机の上を整理していたら期限が1月末までの映画チケットがあった。明日の午後は仕事が休みだし、久しぶりに映画館に行こう。そう決意したのが1月28日の木曜日のこと。

観る作品を決めるためにレビューサイトをひらくと、1年ほど前にお気に入りした映画がちょうど次の日から上映開始だった。
レビューを読んで良さそうだったらこの映画を観ようと思い、レビューページを開いた。「恋愛初期の全能感がなつかしい」「すごくリアルだった」というコメントが目についた。

私は少したじろいだ。リアルな恋愛…。苦手分野かもしれない。こんな青春送りたかったなぁと羨ましくなって少しの寂しさを感じてしまうかもしれないとも思ったが出演者と脚本家の名前を見て結局はこの映画を観ることにした。

いちばん後ろの席に着くと左には若いカップル、右には私と同年代くらいの女性が1人で座っていた。
思ったより人が多くて、「しまったなぁ。もう少し前のほうの席に座ればよかった。」なんてことを考えているうちに映画ははじまった。

「電車に乗っていたらということを彼は電車に揺られていたらと表現した。」
「ずっと同じことを考えている人を僕は知っている。」
「サンキュー、押しボタン式。」
「まだ上書きしないで。」

一言一句違わず覚えてる自信はないけど、言葉がとても印象的だった。麦くんと絹ちゃん、名前がかわいいね。

2人が行こうとして行けなかった単独ライブが天竺鼠だったり、カラオケで2人で歌ってる曲がきのこ帝国のクロノスタシスとフレンズのNIGHT TOWNってところが悔しい。わたしも好きだから悔しい。製作陣にこんなのがお好きでしょ?って見透かされてる気分。
絹ちゃんが好きって言った作家さんの名前、2人くらいしか分からなかったけど多分実在の人なんだろうな。私はもう少し本を読もう。
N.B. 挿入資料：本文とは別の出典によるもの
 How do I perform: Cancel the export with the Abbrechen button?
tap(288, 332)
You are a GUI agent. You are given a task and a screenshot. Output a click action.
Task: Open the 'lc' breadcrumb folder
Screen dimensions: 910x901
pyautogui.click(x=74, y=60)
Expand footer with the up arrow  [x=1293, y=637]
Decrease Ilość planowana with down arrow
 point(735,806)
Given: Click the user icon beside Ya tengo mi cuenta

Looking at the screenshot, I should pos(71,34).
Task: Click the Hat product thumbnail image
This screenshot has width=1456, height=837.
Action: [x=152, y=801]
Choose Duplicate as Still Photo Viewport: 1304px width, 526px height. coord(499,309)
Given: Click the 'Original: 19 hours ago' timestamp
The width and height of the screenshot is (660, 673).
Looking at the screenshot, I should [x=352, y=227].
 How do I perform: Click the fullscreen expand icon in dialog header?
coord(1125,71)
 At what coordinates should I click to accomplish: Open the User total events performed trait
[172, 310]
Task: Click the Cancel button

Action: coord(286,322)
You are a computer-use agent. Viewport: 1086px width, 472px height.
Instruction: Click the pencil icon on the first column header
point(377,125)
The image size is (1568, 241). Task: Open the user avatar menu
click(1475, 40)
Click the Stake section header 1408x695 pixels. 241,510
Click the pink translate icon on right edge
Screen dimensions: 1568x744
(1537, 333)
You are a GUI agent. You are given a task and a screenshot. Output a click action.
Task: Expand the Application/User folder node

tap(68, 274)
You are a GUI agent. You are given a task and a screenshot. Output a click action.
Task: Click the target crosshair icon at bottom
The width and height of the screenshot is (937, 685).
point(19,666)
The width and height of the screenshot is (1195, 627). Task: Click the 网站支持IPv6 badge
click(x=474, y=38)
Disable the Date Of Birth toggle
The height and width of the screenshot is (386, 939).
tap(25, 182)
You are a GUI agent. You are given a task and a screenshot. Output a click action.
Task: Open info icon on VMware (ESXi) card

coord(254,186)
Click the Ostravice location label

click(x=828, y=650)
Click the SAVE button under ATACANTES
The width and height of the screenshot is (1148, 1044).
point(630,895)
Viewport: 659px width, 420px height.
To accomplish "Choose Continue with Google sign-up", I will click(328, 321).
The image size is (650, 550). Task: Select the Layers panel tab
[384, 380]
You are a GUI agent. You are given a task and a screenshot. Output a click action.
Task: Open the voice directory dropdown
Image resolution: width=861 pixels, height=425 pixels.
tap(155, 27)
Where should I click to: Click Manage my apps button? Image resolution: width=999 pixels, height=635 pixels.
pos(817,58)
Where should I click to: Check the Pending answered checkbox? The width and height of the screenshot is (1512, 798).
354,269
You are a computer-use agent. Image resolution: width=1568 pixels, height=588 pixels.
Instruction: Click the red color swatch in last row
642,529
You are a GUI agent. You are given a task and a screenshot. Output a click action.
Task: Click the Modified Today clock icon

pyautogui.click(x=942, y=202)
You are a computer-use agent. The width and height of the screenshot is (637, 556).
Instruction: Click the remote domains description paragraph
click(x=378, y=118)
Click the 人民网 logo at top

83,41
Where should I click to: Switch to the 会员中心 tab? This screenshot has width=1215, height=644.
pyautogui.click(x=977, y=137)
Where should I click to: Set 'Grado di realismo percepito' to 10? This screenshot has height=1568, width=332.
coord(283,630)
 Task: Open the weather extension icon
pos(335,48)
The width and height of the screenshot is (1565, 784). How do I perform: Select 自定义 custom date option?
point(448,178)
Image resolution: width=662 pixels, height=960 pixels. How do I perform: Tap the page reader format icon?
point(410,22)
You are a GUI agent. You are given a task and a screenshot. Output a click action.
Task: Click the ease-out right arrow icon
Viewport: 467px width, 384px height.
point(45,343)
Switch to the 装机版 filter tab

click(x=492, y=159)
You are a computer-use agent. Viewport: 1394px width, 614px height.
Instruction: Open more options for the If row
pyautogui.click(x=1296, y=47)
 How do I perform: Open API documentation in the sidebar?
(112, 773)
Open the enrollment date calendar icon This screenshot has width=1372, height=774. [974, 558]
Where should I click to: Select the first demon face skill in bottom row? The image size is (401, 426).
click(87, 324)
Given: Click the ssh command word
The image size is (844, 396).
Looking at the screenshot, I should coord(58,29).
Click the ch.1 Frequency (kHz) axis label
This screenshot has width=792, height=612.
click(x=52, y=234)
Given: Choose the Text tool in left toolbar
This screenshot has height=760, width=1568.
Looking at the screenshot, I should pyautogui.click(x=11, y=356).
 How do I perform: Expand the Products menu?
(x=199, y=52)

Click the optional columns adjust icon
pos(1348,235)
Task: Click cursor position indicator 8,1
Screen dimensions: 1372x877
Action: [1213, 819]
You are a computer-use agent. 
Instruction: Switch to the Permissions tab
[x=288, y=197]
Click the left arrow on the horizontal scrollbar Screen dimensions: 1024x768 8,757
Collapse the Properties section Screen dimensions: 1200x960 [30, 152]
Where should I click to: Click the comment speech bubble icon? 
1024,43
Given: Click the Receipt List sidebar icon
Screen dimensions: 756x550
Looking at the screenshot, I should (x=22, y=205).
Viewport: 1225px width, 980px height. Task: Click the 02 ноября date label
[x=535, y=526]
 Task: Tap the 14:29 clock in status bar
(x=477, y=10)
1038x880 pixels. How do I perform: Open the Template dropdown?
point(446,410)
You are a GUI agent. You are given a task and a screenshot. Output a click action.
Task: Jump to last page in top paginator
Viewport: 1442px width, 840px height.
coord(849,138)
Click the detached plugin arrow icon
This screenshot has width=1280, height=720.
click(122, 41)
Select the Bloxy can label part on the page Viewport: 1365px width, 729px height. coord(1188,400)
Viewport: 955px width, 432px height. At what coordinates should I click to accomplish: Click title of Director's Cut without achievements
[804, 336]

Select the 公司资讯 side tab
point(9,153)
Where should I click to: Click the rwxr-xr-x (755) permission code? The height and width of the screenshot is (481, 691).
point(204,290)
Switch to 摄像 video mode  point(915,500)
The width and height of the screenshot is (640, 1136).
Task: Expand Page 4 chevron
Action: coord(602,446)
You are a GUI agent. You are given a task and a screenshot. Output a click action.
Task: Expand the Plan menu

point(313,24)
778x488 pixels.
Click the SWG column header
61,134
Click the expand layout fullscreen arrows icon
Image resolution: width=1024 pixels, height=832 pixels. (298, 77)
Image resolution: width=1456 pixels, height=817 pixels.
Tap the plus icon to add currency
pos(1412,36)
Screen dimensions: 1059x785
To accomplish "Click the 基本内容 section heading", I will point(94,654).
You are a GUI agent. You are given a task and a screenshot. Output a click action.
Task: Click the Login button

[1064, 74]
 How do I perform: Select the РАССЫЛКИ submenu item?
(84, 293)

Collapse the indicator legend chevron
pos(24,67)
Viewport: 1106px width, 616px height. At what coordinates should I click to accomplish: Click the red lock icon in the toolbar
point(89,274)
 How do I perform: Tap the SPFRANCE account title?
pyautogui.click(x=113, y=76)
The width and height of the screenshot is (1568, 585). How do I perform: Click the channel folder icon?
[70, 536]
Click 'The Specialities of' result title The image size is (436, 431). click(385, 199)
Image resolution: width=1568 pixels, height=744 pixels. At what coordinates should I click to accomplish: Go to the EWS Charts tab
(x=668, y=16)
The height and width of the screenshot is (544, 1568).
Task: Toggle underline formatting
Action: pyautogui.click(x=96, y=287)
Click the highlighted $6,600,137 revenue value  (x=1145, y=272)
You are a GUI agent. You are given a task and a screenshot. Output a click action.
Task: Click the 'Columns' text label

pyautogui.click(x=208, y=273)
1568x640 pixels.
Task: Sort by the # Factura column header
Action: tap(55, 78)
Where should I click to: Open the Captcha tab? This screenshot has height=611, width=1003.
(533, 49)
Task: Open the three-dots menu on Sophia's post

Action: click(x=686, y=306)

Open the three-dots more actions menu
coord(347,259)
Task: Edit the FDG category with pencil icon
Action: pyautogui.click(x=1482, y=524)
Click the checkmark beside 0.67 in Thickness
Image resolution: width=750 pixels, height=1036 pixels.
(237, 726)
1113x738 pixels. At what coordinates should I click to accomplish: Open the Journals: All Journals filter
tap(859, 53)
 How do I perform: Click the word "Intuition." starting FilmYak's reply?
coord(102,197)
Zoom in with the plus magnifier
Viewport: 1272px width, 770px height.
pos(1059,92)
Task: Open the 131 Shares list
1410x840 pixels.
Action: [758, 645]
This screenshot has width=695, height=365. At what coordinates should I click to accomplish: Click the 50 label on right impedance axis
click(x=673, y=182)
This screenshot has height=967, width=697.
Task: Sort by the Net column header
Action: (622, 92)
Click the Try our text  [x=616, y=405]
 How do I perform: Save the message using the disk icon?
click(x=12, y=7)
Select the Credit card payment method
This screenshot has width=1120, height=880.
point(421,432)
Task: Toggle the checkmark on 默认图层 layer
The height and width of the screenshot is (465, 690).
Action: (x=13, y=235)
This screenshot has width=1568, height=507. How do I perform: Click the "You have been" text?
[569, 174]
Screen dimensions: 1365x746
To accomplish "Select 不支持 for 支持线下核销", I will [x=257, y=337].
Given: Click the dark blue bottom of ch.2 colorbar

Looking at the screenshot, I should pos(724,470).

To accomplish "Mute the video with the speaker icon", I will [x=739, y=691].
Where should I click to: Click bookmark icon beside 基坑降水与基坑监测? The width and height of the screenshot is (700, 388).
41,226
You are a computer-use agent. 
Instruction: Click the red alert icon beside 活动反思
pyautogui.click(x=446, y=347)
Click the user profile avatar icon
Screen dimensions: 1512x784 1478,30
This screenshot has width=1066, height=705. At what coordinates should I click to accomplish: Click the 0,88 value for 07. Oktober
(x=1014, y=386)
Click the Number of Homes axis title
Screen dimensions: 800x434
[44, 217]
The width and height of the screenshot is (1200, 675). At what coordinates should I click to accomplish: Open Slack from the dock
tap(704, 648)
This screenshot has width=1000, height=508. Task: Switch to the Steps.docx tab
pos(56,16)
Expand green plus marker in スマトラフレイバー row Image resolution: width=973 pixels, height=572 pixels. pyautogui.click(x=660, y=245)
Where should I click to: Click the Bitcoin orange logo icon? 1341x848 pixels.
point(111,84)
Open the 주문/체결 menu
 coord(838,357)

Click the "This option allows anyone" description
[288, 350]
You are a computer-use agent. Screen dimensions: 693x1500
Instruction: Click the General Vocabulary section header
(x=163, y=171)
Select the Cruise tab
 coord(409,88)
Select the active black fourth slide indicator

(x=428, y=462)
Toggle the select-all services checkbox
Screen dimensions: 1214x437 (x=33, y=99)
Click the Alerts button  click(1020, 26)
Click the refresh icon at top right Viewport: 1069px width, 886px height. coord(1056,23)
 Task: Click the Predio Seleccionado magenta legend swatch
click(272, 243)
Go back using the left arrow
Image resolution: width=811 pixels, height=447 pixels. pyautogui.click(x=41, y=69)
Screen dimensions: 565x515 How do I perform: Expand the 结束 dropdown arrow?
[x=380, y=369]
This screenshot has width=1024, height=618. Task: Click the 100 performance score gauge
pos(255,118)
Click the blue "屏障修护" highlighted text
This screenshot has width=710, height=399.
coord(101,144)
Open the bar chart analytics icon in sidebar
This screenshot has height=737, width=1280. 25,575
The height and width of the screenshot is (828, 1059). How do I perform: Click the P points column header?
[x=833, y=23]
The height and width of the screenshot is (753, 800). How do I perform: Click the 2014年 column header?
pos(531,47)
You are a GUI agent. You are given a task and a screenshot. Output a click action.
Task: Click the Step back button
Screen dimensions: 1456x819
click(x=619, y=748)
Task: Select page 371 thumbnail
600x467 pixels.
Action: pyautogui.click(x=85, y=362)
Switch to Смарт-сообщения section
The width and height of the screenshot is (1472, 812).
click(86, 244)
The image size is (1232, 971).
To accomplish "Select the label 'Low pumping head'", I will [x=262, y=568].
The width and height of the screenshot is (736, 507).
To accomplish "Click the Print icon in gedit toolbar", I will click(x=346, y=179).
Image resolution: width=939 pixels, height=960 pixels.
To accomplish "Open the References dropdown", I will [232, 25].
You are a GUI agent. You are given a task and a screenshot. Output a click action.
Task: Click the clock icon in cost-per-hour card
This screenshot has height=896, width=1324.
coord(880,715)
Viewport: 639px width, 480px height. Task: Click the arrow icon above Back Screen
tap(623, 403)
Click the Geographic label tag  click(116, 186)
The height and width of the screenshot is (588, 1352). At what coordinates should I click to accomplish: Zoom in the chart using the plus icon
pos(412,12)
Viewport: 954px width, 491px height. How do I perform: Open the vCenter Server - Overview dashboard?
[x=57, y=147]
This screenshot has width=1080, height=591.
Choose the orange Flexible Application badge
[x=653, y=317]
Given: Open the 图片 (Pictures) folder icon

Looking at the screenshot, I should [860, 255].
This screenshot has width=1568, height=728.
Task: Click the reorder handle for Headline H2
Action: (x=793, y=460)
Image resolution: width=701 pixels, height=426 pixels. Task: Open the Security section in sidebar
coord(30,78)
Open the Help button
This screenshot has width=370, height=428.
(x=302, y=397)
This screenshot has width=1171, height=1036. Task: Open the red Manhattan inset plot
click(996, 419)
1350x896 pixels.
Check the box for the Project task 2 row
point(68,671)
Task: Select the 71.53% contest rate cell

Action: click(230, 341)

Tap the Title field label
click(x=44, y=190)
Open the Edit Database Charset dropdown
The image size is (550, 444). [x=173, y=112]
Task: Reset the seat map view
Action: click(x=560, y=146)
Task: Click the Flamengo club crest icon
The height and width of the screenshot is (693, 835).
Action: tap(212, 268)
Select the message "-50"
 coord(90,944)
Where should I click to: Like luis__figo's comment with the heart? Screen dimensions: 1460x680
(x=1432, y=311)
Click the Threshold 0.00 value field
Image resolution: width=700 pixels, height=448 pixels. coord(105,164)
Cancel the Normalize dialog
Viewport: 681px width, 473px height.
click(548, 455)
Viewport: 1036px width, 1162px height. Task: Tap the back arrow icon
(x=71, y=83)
きのこ帝国の解散、シンゴジラ公開、今村夏子さんの芥川賞受賞。ぜんぶ現実の出来事だったから便乗して「私はその頃なにしてたっけ?」とちょっと振り返ってみたりもした。

幸せな瞬間が本当に2人とも可愛くて、マスクの中で口がずっと緩んでた。ガールミーツガスタンク。パフェ越しの告白。「私この絵好きです。」を繰り返し噛み締める麦くん。「女の子に花の名前を教わると、男の子はその花を見るたび一生その子のことを思い出しちゃう」って絹ちゃんの話、私は有川浩さんの植物図鑑で仕入れたよ。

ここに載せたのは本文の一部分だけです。